• _What you have to do_: Without changing a single character, copy every record below.
--------------------
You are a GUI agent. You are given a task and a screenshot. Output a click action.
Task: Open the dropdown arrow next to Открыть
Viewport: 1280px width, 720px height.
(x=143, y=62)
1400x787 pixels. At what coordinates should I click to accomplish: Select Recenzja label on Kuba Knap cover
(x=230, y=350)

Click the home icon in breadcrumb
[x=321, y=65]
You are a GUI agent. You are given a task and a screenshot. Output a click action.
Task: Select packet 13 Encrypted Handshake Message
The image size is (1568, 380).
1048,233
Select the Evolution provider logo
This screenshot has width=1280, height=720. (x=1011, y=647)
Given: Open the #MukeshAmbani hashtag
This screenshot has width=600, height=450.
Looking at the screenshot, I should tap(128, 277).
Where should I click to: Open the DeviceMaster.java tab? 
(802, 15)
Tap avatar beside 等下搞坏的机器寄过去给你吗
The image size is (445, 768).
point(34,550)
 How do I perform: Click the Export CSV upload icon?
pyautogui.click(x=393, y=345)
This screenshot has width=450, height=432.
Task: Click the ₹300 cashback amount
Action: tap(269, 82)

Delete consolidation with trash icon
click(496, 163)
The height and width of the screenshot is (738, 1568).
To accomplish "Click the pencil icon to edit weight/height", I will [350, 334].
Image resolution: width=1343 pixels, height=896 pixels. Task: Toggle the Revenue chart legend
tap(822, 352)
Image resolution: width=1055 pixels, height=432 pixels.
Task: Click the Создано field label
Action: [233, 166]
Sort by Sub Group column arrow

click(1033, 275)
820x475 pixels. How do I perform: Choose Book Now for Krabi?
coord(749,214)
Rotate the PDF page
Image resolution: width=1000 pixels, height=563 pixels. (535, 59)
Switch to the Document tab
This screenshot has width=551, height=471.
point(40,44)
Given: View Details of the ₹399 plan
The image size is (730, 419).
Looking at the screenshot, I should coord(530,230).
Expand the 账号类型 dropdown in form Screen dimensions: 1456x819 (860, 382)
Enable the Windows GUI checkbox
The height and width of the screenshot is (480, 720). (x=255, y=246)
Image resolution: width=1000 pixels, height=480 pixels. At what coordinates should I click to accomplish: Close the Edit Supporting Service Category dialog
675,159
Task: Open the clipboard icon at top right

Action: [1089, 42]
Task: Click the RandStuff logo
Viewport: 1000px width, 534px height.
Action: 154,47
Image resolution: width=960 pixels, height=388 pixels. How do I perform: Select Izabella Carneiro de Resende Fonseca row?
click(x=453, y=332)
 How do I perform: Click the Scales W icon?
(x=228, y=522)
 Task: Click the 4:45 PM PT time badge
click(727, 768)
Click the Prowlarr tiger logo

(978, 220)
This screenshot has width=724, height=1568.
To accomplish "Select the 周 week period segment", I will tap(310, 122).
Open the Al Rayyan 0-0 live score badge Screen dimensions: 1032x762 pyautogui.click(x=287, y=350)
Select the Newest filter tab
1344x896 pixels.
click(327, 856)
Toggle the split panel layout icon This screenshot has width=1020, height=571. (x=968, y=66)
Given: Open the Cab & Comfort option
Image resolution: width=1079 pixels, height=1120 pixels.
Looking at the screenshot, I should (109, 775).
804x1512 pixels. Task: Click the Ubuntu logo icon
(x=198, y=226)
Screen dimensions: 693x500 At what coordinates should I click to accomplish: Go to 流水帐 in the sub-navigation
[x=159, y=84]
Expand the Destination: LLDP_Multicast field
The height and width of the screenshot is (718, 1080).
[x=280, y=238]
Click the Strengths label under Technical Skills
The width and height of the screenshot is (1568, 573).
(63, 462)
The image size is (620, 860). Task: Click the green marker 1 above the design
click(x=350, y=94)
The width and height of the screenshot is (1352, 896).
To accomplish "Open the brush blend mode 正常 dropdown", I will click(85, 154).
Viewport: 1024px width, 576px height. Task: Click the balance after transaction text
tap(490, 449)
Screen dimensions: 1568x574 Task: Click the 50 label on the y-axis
--------------------
• _Answer to the problem_:
You are a GUI agent. You are given a task and a screenshot. Output a click action.
Task: Open the dropdown arrow next to Открыть
Viewport: 1280px width, 720px height.
(x=143, y=62)
1400x787 pixels. At what coordinates should I click to accomplish: Select Recenzja label on Kuba Knap cover
(x=230, y=350)

Click the home icon in breadcrumb
[x=321, y=65]
You are a GUI agent. You are given a task and a screenshot. Output a click action.
Task: Select packet 13 Encrypted Handshake Message
The image size is (1568, 380).
1048,233
Select the Evolution provider logo
This screenshot has width=1280, height=720. (x=1011, y=647)
Given: Open the #MukeshAmbani hashtag
This screenshot has width=600, height=450.
Looking at the screenshot, I should tap(128, 277).
Where should I click to: Open the DeviceMaster.java tab? 
(802, 15)
Tap avatar beside 等下搞坏的机器寄过去给你吗
The image size is (445, 768).
point(34,550)
 How do I perform: Click the Export CSV upload icon?
pyautogui.click(x=393, y=345)
This screenshot has width=450, height=432.
Task: Click the ₹300 cashback amount
Action: tap(269, 82)

Delete consolidation with trash icon
click(496, 163)
The height and width of the screenshot is (738, 1568).
To accomplish "Click the pencil icon to edit weight/height", I will [350, 334].
Image resolution: width=1343 pixels, height=896 pixels. Task: Toggle the Revenue chart legend
tap(822, 352)
Image resolution: width=1055 pixels, height=432 pixels.
Task: Click the Создано field label
Action: [233, 166]
Sort by Sub Group column arrow

click(1033, 275)
820x475 pixels. How do I perform: Choose Book Now for Krabi?
coord(749,214)
Rotate the PDF page
Image resolution: width=1000 pixels, height=563 pixels. (535, 59)
Switch to the Document tab
This screenshot has width=551, height=471.
point(40,44)
Given: View Details of the ₹399 plan
The image size is (730, 419).
Looking at the screenshot, I should coord(530,230).
Expand the 账号类型 dropdown in form Screen dimensions: 1456x819 (860, 382)
Enable the Windows GUI checkbox
The height and width of the screenshot is (480, 720). (x=255, y=246)
Image resolution: width=1000 pixels, height=480 pixels. At what coordinates should I click to accomplish: Close the Edit Supporting Service Category dialog
675,159
Task: Open the clipboard icon at top right

Action: [1089, 42]
Task: Click the RandStuff logo
Viewport: 1000px width, 534px height.
Action: 154,47
Image resolution: width=960 pixels, height=388 pixels. How do I perform: Select Izabella Carneiro de Resende Fonseca row?
click(x=453, y=332)
 How do I perform: Click the Scales W icon?
(x=228, y=522)
 Task: Click the 4:45 PM PT time badge
click(727, 768)
Click the Prowlarr tiger logo

(978, 220)
This screenshot has width=724, height=1568.
To accomplish "Select the 周 week period segment", I will tap(310, 122).
Open the Al Rayyan 0-0 live score badge Screen dimensions: 1032x762 pyautogui.click(x=287, y=350)
Select the Newest filter tab
1344x896 pixels.
click(327, 856)
Toggle the split panel layout icon This screenshot has width=1020, height=571. (x=968, y=66)
Given: Open the Cab & Comfort option
Image resolution: width=1079 pixels, height=1120 pixels.
Looking at the screenshot, I should (109, 775).
804x1512 pixels. Task: Click the Ubuntu logo icon
(x=198, y=226)
Screen dimensions: 693x500 At what coordinates should I click to accomplish: Go to 流水帐 in the sub-navigation
[x=159, y=84]
Expand the Destination: LLDP_Multicast field
The height and width of the screenshot is (718, 1080).
[x=280, y=238]
Click the Strengths label under Technical Skills
The width and height of the screenshot is (1568, 573).
(63, 462)
The image size is (620, 860). Task: Click the green marker 1 above the design
click(x=350, y=94)
The width and height of the screenshot is (1352, 896).
To accomplish "Open the brush blend mode 正常 dropdown", I will click(85, 154).
Viewport: 1024px width, 576px height. Task: Click the balance after transaction text
tap(490, 449)
Screen dimensions: 1568x574 Task: Click the 50 label on the y-axis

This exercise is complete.